Deliberamos sobre os problemas que consideramos verdadeiramente fundamentais para nossos povos e avançamos na construção de propostas. Por isso, entre outras demandas, exigimos:

– A eliminação das bases militares estrangeiras, o fim do colonialismo, o cancelamento de exercícios e treinamentos militares e policiais conjuntos, o fechamento da Escola das Américas e a eliminação do Sistema Interamericano de Defesa; além do término da presença da 4ª Frota em nossos mares.

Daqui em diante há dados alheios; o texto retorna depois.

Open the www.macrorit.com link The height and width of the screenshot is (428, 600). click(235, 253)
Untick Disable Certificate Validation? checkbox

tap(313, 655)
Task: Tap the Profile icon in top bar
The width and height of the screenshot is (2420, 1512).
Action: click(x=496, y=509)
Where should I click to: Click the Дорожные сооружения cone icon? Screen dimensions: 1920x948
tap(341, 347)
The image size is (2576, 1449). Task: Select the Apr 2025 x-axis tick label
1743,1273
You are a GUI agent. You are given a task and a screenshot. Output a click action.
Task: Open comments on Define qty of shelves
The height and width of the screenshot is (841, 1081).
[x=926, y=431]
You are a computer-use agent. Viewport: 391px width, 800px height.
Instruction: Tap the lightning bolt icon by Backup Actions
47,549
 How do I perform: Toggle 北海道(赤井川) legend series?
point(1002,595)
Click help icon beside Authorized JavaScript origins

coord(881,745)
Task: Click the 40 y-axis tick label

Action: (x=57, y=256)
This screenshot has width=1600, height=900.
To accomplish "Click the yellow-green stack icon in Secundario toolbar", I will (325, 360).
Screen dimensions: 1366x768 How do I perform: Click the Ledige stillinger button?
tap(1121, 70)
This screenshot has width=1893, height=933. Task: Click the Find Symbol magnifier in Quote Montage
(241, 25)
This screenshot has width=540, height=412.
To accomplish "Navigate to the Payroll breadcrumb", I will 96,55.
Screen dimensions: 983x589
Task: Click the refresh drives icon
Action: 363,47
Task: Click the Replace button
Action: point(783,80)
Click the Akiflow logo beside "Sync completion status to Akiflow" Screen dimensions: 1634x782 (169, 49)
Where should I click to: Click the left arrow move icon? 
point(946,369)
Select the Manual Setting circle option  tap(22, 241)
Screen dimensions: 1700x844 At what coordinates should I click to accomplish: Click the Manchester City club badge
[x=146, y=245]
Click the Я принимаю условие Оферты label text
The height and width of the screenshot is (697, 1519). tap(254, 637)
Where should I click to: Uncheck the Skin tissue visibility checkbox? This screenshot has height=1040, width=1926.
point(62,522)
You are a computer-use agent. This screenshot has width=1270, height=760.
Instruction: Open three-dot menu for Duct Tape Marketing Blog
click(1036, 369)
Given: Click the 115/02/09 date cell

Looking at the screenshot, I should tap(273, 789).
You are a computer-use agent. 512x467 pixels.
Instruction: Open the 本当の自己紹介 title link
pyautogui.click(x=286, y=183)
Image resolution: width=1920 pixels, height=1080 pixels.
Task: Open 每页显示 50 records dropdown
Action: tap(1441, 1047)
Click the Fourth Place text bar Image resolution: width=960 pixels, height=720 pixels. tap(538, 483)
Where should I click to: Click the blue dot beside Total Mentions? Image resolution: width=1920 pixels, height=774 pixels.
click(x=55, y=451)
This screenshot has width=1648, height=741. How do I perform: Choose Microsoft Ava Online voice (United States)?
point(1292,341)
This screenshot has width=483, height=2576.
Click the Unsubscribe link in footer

– O fim da militarização sob pretexto da guerra contra as drogas e sua substituição por uma política integral, multilateral e com ênfase nas medidas de saúde pública.

– O fim da militarização de funções civis, como a assistência humanitária, a atenção a desastres e o controle migratório.

– O fim da criminalização da luta sociais, do uso dos territórios indígenas, afros e camponeses como cenários de guerra: não aos recrutamentos forçados, ao uso das mulheres como botim de guerra e aos desalojos forçados. No caso da Colômbia, onde persiste o conflito armado interno, a militarização tem levado ao limite da extinção desses povos.

– A supressão dos Tratados de Livre Comércio e investimentos que aprofundam a pobreza, a exclusão social e a iniquidade que atingem particularmente às mulheres.

– O fim da promoção indiscriminada de investimento estrangeiro, buscando relações de cooperação e benefício recíproco e aprofundando processos de integração autônoma. Os direitos dos investidores não podem estar acima dos direitos dos povos e da natureza. É preciso condenar as transnacionais como atores principais desse modelo.

– Uma nova arquitetura financeira regional, que incorpore: Banco do Sul, Fundo de Reservas Latino-americano e ponha fim à empobrecedora política de endividamento.

– Soluções reais à crise ambiental e climática que apontem a suas causas estruturais através de uma nova proposta para a arquitetura financeira e mudança no modelo de desenvolvimento. Defendemos a vida e os bens comuns frente à mercantilização da natureza impulsionada pelas Instituições Financeiras Multilaterais e pelos países do Norte.

– Respeito ao direito dos povos a decidir sobre suas políticas e assegurar sua soberania alimentar, conservar e consumir seus produtos nativos. Todos esses estão ameaçados pelos monocultivos, pelos agrocombustíveis, pelos transgênicos e pela grande mineração.

– Que se priorize a geração de trabalho digno para todos/as, a garantia à liberdade sindical e a negociação coletiva e o fim da violência contra trabalhadores rurais e urbanos no continente.

– Mudanças efetivas nos sistemas educativos que assegurem o pleno acesso à educação, com participação democrática dos níveis educativos e contra a privatização e a mercantilização da educação. Em defesa do direito à educação, apoiamos a demanda do movimento estudantil do continente por sua gratuidade e universalidade.

– Restabelecer o direito de Cuba a pertencer ao sistema multilateral. Exigir aos EUA o fim do bloqueio contra Cuba e o fim das hostilidades para com os governos que não seguem seus ditames.

– O aprofundamento dos processos de integração autônomos, sem ingerência do governo dos Estados Unidos, e a construção de amplos processos de integração a partir dos povos, com respeito, reconhecimento e incorporação das contribuições das comunidades para uma sociedade baseada na cooperação, no Bem Viver e na construção de uma Cultura de Paz. Os povos irmãos do continente, apoiamos a Colômbia na busca por uma solução negociada e pacífica ao conflito armado.

Lamentamos que a bela cidade de Cartagena seja ao mesmo tempo exemplo de iniquidade e pobreza.
 

Hoje, por ocasião da Cúpula oficial dos presidentes, fazemos um chamado a todos os setores sociais do continente americano para que de maneira unitária empreendamos as lutas que reivindiquem os princípios e aspirações recolhidos nessa declaração, convidando-os a acompanhar a mobilização massiva, pacífica e civilista para a consecução dos fins propostos.

Finalmente, consideramos que a Cúpula oficial das Américas não pode continuar sendo um cenário excludente, de subordinação ao império e de simulação de falsas harmonias. Essa é nossa voz, a verdadeira voz dos povos das Américas, e assim o proclamamos ante o mundo.